Pusteblumen im Sommerwind, saftig die Wiese, der Himmel so blau, ein Bild wie aus Liedern vom Schnitter Tod: „Es ging ein Maidlein zarte wohl durch das grüne Gras“. Hier aber ist es ein Junge, nicht weniger zart, der durch das Gras geht und dichtet: „Es weinen leise die Schleie. Im Garten wächst Mangold und Kleie. Der Specht kommt vorbei, vorhin sang er: ,Tirilei’. Der Pächter erschrak im Sarg, wo er mit der Biene lag. Es summt die Biene im Sarg. Das Mahl ist sehr karg, sehr karg“. Holger Mischwitzky hieß der Junge, der damals, vor mehr als fünfzig Jahren, durch die Wiesen schlich. „In der Einsamkeit von Praunheim träumte ich, ein großer Künstler zu werden“, sagt Rosa von Praunheim, wie Holger Mischwitzky sich seit langem nennt.
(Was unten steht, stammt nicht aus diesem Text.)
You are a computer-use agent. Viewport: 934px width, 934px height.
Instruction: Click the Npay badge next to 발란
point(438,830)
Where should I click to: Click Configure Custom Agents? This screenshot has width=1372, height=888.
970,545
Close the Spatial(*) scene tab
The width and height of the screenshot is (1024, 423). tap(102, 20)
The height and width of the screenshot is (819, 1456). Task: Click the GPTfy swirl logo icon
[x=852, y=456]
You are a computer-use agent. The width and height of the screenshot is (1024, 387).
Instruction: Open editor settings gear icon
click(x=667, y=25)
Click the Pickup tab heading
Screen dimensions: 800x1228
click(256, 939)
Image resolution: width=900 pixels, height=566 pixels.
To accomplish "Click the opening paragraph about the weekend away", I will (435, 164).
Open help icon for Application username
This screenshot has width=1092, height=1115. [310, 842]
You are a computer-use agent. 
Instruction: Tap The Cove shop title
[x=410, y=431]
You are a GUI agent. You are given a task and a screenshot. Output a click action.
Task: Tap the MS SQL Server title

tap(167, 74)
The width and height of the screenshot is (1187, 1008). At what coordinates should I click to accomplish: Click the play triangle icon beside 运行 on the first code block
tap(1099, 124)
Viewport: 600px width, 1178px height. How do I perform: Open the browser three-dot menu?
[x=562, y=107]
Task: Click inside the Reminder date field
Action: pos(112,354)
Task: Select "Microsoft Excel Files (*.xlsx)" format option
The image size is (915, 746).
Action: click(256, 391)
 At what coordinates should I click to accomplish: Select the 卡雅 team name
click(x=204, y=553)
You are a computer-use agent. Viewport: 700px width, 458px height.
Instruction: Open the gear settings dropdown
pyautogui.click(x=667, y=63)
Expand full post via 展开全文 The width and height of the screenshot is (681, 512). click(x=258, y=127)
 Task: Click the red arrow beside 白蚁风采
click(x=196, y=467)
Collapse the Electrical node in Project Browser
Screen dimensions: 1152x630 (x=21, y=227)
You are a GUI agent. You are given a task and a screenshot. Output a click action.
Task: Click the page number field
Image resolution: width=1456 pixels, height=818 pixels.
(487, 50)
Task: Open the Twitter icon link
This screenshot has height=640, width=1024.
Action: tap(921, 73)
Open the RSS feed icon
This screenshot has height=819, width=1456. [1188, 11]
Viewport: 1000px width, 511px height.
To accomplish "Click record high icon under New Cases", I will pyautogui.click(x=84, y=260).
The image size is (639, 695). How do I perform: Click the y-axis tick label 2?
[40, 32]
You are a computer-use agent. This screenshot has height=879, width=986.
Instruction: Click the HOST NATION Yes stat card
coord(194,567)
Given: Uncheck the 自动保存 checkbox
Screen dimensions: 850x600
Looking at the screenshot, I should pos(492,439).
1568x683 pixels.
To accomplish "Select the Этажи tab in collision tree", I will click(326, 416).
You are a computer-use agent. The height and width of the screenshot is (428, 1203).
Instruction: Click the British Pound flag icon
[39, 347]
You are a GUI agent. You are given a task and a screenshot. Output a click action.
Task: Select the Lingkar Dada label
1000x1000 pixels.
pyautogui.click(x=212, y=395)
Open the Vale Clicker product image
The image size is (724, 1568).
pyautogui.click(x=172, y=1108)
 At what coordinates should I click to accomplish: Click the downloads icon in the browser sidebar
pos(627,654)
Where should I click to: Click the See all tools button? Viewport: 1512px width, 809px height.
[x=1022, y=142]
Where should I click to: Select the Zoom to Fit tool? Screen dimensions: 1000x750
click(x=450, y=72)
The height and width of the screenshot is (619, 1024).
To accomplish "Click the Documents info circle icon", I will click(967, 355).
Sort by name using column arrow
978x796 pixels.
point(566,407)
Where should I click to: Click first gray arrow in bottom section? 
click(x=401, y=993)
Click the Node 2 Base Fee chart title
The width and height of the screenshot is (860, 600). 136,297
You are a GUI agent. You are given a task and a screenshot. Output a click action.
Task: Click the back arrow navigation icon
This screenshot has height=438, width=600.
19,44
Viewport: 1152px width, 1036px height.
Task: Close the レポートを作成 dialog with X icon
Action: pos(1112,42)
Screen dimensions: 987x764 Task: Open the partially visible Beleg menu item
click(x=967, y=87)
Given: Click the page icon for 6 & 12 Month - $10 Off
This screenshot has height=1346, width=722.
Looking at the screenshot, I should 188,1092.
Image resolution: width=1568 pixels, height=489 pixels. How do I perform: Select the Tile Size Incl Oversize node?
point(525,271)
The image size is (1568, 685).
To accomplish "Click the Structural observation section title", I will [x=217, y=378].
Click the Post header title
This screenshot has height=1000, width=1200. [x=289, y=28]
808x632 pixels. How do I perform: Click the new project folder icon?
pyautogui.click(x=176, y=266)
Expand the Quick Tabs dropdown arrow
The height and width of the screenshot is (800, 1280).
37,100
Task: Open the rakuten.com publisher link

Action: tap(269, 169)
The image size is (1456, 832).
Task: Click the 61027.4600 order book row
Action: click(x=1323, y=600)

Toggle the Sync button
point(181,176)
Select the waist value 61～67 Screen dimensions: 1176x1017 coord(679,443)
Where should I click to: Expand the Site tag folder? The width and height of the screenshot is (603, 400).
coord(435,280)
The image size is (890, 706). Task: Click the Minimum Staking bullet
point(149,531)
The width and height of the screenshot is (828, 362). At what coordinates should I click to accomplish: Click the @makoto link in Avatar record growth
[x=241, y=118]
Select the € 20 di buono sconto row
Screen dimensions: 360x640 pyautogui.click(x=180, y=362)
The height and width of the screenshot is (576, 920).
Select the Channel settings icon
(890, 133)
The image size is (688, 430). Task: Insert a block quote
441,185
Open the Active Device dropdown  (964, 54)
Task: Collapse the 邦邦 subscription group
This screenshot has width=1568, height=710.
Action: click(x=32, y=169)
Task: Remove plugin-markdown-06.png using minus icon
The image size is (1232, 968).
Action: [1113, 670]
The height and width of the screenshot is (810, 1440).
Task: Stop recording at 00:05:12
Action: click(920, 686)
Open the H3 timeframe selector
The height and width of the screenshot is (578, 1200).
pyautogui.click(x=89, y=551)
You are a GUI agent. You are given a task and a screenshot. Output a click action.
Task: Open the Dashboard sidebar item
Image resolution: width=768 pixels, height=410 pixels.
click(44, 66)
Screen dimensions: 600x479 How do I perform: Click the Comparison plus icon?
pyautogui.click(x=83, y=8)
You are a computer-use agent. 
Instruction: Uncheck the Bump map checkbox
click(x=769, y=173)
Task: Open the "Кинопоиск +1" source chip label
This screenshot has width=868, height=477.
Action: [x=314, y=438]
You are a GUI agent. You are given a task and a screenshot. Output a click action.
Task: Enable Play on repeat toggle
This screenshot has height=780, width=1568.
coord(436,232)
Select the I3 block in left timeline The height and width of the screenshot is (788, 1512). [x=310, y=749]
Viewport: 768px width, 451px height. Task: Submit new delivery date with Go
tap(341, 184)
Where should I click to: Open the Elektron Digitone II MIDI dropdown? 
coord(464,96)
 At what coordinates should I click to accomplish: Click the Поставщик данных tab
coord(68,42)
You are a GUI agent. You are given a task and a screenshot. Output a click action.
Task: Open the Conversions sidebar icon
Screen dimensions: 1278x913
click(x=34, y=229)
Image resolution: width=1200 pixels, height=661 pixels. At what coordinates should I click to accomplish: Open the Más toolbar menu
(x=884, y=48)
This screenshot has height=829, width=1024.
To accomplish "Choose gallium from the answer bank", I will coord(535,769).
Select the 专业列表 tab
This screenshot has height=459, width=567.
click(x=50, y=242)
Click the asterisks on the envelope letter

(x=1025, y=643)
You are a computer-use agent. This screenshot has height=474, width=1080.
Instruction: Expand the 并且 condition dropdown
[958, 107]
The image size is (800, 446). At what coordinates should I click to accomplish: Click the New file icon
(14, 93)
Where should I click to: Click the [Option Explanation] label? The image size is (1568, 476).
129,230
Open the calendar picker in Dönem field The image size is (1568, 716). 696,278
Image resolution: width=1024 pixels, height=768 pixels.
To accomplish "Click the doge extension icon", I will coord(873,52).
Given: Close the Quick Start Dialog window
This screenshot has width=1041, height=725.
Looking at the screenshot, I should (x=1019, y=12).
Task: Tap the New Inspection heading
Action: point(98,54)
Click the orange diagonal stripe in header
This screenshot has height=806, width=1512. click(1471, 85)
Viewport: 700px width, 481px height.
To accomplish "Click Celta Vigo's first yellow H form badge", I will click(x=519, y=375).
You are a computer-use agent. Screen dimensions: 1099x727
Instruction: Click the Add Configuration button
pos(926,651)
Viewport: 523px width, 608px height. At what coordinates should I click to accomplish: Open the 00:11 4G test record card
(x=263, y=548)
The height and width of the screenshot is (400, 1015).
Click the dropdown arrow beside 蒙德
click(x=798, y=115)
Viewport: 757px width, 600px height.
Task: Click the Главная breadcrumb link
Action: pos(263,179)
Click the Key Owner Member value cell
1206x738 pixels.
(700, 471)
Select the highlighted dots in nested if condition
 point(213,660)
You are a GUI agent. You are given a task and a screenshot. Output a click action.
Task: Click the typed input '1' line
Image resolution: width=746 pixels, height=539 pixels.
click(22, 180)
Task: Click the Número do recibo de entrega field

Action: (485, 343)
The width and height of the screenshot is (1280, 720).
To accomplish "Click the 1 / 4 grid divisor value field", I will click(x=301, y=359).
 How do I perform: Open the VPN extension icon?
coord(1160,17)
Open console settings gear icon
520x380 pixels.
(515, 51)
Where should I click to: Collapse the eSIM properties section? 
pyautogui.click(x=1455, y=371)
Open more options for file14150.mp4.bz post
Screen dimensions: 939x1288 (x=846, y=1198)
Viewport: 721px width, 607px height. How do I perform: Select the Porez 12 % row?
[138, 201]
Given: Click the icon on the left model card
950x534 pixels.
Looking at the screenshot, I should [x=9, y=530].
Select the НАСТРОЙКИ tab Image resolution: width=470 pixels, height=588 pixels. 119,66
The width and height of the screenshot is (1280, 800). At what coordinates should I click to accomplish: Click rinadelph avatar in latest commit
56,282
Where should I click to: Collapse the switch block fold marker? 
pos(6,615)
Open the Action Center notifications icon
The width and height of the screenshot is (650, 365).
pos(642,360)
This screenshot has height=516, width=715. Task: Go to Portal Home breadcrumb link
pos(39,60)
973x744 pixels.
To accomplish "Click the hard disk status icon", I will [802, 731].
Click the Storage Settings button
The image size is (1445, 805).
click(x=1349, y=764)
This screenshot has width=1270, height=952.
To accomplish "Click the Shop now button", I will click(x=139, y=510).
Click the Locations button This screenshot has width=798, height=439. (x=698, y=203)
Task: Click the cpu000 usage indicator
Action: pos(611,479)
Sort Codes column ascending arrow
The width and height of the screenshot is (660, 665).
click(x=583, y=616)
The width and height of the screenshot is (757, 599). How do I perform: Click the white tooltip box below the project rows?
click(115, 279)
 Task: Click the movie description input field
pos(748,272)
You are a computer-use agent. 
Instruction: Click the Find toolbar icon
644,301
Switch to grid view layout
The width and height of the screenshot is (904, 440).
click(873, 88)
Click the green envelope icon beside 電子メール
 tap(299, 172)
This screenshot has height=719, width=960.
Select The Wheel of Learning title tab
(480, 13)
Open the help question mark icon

„Praunheim Memoires“ heißt sein neuester Dokumentarfilm. Bereits der Titel spielt mit der Tatsache, dass Praunheim, ein Stadtteil von Frankfurt am Main, heute eher als Nachname eines ebenso schöpferischen wie tumultverliebten Künstlers bekannt ist und weniger als Ortsbezeichnung. „Praunheim Memoires“ sind nämlich ebenso sehr Erinnerungen von Rosa von Praunheim wie sie Erinnerungen an Praunheim sind, wo der Maler, Tänzer, Filmemacher und Schwulenaktivist seine Jugend verbrachte. „Hier küsste ich die Gabi, hier küsste ich den Klaus“, singt die Band Baby of Control im Praunheim-Lied, das sich durch den ganzen schönen Film schlängelt.